IHS: The sum of Android devices will exceed 1 billion in 2013, 3 billion by 2016

We’ve all been witnesses to Android’s astronomical growth over the past few years. There was a time when Android devices represented just a fraction of the sales of the iPhone. Now the sales of Android phones are 4 times bigger than the iPhone’s, globally, with a market share of 68% vs 17%.

Just yesterday Andy Rubin announced that half a billion Android devices were sold to date, and the number is growing at over 1.3 million per day. With that kind of expansion, it’s not surprising to see research company IHS announce that Android will exceed 1 billion total devices in 2013.

Even if Android becomes stagnant over the next year, selling 1.3 million devices per day, that’s still close to 500 million devices in a 12 months time span. But we still have a few months left until the end of the year, so surpassing 1 billion next year should be easy enough.

Worldwide annual shipments of Android phones will rise to 451 million in 2013, up from 357 million in 2012, according to an IHS iSuppli wireless communications smartphone report from information and analytics provider IHS. These massive totals will mean that combined shipments for every year since the first smartphone using Android shipped in 2008 will reach 1.1 billion by the end of 2013. In contrast, the number two smartphone operating system, Apple’s iOS, will amount to 527 million in cumulative shipments in 2013 and will not reach the one billion level until 2015.

IHS also believes that while the iPhone will reach 1 billion by 2015. Android will be on its way to 3 billion by then.
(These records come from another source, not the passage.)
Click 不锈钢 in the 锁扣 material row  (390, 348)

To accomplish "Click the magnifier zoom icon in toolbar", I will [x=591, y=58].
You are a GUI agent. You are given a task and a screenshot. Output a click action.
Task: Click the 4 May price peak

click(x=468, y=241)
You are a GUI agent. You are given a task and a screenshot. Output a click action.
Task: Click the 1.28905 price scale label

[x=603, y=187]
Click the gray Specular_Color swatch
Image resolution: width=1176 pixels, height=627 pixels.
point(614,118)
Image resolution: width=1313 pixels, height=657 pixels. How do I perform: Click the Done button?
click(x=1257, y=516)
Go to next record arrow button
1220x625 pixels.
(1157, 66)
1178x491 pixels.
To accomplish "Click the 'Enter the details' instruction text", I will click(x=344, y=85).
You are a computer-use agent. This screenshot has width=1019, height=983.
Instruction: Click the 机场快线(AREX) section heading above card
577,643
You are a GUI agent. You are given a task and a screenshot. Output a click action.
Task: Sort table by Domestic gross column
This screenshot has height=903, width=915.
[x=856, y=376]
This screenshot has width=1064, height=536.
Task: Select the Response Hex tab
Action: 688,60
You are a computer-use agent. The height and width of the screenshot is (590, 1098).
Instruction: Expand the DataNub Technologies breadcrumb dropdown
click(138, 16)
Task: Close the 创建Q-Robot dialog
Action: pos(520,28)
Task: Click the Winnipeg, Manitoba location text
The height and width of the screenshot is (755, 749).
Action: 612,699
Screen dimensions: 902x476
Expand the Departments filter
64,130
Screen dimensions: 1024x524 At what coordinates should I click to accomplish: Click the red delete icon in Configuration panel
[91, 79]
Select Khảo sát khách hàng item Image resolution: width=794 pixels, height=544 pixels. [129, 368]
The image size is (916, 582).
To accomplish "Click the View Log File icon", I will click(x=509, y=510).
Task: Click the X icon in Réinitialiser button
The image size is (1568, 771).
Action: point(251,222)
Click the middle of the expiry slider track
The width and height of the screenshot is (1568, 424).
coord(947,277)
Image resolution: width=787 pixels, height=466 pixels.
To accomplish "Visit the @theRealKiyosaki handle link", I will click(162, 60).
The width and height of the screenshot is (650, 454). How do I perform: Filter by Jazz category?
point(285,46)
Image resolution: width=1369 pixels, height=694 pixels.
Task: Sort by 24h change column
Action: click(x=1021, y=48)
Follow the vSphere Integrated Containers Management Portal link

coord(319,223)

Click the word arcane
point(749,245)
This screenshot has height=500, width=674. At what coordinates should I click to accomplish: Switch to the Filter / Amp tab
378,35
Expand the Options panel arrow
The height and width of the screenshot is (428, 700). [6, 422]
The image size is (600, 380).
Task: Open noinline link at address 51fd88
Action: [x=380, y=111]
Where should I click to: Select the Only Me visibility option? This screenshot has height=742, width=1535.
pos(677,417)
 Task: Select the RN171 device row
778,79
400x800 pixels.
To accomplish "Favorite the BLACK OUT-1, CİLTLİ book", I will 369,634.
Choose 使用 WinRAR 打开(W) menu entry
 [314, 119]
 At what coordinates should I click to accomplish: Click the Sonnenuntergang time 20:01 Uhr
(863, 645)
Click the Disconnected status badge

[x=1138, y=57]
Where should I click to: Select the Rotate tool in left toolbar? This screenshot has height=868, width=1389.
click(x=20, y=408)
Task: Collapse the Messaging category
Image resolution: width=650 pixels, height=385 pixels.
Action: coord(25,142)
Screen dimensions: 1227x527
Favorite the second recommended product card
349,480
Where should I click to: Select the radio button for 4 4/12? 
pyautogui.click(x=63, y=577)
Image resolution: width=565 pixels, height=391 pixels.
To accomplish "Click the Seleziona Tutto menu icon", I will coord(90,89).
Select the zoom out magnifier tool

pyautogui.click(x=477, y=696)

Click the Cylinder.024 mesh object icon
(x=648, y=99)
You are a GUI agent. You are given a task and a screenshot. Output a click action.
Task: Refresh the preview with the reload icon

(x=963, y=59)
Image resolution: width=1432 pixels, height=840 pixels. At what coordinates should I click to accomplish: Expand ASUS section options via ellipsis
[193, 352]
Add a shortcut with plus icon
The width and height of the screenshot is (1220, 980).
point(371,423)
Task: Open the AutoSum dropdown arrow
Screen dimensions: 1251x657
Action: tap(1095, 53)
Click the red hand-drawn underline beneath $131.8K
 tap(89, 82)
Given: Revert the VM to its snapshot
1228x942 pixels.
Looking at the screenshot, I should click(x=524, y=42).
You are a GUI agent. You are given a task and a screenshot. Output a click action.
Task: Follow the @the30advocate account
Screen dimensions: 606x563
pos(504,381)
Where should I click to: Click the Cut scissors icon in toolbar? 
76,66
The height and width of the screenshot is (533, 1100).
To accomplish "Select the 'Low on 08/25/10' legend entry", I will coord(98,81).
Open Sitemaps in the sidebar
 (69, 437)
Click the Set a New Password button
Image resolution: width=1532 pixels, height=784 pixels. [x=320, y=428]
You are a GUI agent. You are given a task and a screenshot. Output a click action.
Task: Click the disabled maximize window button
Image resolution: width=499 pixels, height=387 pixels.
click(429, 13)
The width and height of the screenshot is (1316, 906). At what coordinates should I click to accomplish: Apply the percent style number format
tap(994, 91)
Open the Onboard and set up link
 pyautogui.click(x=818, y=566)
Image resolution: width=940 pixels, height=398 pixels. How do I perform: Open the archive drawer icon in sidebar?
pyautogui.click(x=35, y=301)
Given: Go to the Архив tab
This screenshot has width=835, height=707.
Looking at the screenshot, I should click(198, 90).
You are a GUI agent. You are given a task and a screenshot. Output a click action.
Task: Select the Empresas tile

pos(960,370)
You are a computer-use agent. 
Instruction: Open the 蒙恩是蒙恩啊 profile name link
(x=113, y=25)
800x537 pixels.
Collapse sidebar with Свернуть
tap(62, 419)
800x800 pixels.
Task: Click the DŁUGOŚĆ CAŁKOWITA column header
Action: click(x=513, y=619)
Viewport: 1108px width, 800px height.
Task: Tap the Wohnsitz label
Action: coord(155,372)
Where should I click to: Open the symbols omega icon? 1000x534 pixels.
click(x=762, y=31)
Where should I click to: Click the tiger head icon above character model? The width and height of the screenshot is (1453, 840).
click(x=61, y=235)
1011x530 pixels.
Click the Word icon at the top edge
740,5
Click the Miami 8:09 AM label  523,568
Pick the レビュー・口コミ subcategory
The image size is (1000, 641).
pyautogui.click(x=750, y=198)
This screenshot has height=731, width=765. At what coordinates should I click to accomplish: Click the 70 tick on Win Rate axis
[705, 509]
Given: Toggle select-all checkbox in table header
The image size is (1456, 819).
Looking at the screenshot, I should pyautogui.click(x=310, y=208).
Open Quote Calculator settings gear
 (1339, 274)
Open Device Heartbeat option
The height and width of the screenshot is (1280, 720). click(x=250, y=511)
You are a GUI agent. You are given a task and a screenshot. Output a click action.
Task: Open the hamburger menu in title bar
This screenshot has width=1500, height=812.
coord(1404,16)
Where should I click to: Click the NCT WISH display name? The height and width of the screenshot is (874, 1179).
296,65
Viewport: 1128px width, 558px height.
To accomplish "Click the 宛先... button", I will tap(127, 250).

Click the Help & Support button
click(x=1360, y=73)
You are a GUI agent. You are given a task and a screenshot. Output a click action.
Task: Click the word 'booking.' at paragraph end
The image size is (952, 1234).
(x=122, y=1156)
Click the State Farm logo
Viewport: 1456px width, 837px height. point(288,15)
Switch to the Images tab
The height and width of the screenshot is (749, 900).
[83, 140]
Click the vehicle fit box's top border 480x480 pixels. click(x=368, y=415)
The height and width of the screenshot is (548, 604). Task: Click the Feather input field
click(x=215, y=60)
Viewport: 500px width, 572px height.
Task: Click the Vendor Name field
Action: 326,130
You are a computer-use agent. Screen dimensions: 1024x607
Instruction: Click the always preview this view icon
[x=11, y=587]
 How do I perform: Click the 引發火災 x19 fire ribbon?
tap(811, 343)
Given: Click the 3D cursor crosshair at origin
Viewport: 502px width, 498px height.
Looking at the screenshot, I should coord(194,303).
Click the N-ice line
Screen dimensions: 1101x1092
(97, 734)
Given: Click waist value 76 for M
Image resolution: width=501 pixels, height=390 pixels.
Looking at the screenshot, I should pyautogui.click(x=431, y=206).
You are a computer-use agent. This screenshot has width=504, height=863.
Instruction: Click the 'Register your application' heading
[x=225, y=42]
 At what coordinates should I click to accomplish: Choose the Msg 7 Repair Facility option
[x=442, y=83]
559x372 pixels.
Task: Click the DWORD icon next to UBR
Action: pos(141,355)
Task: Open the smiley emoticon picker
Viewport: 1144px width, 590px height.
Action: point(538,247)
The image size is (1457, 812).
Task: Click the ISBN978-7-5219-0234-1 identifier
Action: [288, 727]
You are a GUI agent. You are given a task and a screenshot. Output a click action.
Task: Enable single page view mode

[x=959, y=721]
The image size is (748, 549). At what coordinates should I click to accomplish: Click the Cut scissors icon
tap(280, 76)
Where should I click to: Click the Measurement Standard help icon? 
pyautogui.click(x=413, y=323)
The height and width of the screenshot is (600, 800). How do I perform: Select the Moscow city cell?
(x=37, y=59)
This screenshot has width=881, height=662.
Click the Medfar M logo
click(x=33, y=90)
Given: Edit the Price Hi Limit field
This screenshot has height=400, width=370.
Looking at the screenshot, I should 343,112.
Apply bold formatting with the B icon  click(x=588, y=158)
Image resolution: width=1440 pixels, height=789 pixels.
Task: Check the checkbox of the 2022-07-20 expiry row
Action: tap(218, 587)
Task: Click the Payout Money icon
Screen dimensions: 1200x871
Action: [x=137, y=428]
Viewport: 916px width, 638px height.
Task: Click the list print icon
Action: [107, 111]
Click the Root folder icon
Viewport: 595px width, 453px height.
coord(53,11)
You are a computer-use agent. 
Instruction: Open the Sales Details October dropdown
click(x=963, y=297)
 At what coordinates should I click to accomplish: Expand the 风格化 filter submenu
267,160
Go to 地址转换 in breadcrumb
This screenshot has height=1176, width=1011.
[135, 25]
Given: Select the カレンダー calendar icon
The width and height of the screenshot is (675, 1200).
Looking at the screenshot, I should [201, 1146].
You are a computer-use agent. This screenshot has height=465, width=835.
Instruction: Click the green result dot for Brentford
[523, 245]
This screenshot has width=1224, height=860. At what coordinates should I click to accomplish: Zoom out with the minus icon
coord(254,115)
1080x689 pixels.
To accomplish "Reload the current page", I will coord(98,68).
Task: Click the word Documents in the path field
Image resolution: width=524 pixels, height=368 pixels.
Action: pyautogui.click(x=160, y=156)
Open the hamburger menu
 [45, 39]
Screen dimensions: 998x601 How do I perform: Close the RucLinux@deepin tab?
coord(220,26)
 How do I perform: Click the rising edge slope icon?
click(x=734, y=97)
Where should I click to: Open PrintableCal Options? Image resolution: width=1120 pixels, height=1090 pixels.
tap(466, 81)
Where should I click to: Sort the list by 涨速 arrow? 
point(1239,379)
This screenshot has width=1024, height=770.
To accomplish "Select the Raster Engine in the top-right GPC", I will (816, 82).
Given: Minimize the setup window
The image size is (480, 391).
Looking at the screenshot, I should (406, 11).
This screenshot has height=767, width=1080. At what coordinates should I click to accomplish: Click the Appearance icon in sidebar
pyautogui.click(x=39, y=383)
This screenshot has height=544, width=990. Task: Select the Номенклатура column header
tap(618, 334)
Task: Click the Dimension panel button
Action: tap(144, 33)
“The Androids are taking over the world of smartphones,” said Daniel Gleeson, mobile analyst for IHS. “We expect the Android operating system to become the first to reach the milestone of one billion shipments during its lifetime. For Google, this accomplishment highlights the success of its growth strategy for Android, which is based on providing the operating system as an open-source platform to third-party smartphone brands free of charge. Google hopes to make significant revenues from mobile advertisements and other services. Such an open-source model means that Google offers handset makers the ability to customize Android easily, and by also eliminating licensing fees, is greatly encouraging adoption among smartphone handset manufacturers.”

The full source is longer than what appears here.